*WHAT THIS TASK INVOLVES*
How do the lines below between the ones holding "Task: Replace the dynamic image" and "Click the browser", inclusive, read? Give them again exactly, with no other lines.

========================================

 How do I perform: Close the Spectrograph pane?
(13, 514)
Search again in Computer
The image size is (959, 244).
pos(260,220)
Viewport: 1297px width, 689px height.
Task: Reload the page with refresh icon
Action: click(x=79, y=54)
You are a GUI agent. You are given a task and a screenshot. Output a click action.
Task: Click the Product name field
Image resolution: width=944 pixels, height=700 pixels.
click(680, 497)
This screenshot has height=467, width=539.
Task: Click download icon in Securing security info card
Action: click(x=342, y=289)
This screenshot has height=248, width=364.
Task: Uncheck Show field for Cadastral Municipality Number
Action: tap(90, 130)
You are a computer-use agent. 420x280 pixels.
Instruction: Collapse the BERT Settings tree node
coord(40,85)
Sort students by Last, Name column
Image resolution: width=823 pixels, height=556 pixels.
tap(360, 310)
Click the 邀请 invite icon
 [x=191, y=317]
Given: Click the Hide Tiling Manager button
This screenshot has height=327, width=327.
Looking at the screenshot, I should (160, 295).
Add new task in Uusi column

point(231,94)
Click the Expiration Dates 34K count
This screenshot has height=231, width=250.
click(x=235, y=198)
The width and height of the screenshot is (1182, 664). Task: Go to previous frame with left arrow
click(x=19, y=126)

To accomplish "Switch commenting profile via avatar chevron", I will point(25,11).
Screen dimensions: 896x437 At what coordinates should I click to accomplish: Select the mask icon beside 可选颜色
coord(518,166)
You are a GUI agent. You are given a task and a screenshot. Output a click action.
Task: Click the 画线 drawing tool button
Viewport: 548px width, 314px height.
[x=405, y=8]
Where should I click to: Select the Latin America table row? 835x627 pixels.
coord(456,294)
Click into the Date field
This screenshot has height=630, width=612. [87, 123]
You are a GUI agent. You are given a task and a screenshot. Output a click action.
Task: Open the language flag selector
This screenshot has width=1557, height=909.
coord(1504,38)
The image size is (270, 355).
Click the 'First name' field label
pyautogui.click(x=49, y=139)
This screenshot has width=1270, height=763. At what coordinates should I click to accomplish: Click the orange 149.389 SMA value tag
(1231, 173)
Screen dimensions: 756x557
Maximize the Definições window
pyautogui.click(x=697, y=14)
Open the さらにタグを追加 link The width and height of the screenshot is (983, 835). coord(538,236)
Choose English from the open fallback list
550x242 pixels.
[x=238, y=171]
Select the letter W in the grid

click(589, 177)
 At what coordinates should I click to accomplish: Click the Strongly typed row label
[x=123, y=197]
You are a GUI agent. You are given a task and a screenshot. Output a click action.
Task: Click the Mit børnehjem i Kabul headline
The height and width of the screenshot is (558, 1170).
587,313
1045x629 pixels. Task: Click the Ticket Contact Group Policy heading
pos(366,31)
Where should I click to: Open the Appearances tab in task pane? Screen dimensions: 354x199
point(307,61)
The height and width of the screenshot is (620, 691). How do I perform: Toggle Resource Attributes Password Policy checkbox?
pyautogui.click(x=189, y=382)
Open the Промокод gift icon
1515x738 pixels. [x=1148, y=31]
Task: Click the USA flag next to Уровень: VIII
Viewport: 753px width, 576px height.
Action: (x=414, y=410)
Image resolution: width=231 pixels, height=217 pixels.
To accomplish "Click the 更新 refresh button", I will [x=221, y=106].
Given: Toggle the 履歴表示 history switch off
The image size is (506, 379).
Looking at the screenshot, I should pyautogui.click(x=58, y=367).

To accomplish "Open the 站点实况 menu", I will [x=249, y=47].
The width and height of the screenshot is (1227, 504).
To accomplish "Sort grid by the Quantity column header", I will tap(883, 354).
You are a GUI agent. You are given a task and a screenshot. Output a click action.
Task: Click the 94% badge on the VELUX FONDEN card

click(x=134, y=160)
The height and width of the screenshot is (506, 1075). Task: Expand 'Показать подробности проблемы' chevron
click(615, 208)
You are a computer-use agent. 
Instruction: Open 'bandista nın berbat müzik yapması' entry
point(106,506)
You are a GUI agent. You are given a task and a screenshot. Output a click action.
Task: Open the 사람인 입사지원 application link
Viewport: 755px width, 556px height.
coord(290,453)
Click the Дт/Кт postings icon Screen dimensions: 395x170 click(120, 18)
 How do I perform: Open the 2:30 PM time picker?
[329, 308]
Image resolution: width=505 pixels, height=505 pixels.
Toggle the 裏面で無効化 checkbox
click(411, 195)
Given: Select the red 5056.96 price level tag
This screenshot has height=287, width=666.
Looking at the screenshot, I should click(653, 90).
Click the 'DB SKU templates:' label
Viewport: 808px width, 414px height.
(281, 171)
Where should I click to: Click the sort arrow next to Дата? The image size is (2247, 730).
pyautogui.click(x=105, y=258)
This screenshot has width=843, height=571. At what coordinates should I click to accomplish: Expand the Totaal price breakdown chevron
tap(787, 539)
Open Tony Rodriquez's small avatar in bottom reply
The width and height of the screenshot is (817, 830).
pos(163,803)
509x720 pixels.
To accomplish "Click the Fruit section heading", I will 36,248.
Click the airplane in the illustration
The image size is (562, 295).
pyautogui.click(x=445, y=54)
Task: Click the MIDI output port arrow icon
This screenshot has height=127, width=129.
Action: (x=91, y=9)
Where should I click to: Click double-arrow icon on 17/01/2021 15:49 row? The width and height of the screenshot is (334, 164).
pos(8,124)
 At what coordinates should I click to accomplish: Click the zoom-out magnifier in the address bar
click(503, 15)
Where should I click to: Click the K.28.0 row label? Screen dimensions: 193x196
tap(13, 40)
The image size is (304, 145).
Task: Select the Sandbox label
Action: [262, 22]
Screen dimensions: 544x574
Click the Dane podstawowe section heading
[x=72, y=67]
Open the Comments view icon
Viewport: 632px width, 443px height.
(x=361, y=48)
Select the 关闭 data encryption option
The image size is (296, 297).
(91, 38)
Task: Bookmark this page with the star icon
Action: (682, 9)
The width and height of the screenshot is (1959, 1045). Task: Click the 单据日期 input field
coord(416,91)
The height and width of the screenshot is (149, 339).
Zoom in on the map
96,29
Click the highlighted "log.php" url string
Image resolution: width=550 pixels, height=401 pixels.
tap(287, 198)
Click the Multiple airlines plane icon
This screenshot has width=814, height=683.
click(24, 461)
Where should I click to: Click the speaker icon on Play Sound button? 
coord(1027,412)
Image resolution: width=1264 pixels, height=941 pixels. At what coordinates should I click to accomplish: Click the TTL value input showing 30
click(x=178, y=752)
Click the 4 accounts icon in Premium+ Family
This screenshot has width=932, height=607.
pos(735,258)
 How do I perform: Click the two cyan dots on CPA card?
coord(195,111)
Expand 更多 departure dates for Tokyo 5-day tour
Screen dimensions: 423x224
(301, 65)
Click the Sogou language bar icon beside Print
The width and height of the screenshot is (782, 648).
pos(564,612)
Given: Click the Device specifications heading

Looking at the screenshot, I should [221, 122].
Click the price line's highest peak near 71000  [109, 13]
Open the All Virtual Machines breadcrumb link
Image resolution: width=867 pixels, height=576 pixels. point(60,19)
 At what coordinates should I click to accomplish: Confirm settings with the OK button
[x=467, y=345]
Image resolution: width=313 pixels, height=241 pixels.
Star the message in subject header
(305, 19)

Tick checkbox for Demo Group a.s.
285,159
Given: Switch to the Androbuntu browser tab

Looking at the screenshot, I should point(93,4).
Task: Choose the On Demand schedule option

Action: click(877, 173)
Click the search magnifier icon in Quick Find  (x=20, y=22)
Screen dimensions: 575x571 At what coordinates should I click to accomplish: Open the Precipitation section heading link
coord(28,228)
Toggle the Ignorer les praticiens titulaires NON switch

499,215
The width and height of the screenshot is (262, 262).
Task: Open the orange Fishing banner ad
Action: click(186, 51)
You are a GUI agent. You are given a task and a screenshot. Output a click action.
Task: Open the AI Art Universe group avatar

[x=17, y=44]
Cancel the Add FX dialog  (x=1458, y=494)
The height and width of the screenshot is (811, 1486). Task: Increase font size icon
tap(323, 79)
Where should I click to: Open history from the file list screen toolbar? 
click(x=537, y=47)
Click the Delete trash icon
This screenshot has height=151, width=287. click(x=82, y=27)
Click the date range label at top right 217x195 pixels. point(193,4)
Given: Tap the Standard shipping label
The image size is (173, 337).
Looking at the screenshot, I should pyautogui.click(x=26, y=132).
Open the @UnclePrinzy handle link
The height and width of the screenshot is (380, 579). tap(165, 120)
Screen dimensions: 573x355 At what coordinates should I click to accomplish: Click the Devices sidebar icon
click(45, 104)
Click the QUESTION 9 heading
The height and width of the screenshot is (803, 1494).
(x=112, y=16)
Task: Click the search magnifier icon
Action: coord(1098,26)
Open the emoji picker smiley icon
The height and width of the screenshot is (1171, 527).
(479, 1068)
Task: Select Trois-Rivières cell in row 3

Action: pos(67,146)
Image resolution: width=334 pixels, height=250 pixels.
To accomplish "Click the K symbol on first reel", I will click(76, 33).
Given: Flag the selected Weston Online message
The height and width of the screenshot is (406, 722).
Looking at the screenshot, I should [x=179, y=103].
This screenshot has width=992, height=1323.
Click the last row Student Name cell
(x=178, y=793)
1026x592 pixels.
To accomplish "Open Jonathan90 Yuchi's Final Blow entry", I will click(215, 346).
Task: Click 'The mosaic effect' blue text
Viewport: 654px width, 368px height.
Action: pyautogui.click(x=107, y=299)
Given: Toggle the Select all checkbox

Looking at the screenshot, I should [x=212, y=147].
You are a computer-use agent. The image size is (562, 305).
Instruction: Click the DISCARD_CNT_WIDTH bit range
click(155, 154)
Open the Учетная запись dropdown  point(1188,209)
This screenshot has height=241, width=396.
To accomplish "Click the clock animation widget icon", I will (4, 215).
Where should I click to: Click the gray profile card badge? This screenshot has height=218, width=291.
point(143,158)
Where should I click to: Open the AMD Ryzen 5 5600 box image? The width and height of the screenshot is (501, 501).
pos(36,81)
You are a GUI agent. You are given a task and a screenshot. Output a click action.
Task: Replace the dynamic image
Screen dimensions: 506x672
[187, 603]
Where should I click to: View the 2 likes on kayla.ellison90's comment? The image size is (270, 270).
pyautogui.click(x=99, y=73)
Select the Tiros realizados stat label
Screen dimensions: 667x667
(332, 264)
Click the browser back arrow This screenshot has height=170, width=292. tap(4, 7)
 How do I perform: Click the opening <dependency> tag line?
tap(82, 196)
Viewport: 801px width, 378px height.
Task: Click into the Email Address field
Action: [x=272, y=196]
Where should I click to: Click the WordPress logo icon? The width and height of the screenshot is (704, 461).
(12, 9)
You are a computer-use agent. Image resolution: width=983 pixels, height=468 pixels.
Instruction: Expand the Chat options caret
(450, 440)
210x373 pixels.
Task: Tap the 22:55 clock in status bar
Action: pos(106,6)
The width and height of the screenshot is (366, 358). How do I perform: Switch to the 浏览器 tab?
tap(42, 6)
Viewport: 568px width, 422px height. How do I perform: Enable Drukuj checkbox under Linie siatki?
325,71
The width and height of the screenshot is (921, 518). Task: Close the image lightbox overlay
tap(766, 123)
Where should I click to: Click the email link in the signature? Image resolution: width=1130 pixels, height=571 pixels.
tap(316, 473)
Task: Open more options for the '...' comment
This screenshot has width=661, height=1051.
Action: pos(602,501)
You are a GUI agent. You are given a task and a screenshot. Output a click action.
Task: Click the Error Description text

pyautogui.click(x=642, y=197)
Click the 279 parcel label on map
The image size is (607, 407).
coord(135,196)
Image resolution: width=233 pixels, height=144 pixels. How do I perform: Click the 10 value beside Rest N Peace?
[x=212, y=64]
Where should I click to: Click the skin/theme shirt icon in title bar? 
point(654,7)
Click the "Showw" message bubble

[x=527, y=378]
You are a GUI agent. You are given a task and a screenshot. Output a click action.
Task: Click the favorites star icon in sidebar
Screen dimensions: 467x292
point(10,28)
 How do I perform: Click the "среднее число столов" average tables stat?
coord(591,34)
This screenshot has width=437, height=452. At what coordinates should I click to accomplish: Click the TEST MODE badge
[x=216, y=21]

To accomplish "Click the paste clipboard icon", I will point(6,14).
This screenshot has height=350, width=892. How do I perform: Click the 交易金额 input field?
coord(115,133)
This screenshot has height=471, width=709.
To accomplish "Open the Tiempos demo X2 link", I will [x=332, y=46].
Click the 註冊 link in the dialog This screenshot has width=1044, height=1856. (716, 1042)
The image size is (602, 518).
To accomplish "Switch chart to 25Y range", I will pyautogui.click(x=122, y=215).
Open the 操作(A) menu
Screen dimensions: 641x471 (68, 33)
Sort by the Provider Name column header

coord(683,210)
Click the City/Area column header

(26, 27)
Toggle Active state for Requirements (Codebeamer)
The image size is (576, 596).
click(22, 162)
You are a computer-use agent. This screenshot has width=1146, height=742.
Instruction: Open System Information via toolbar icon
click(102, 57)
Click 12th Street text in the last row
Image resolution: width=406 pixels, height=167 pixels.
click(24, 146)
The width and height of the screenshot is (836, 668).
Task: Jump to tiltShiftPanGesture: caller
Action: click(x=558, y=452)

========================================

*WORKED SOLUTION*
Task: Replace the dynamic image
Screen dimensions: 506x672
[187, 603]
Where should I click to: View the 2 likes on kayla.ellison90's comment? The image size is (270, 270).
pyautogui.click(x=99, y=73)
Select the Tiros realizados stat label
Screen dimensions: 667x667
(332, 264)
Click the browser back arrow This screenshot has height=170, width=292. tap(4, 7)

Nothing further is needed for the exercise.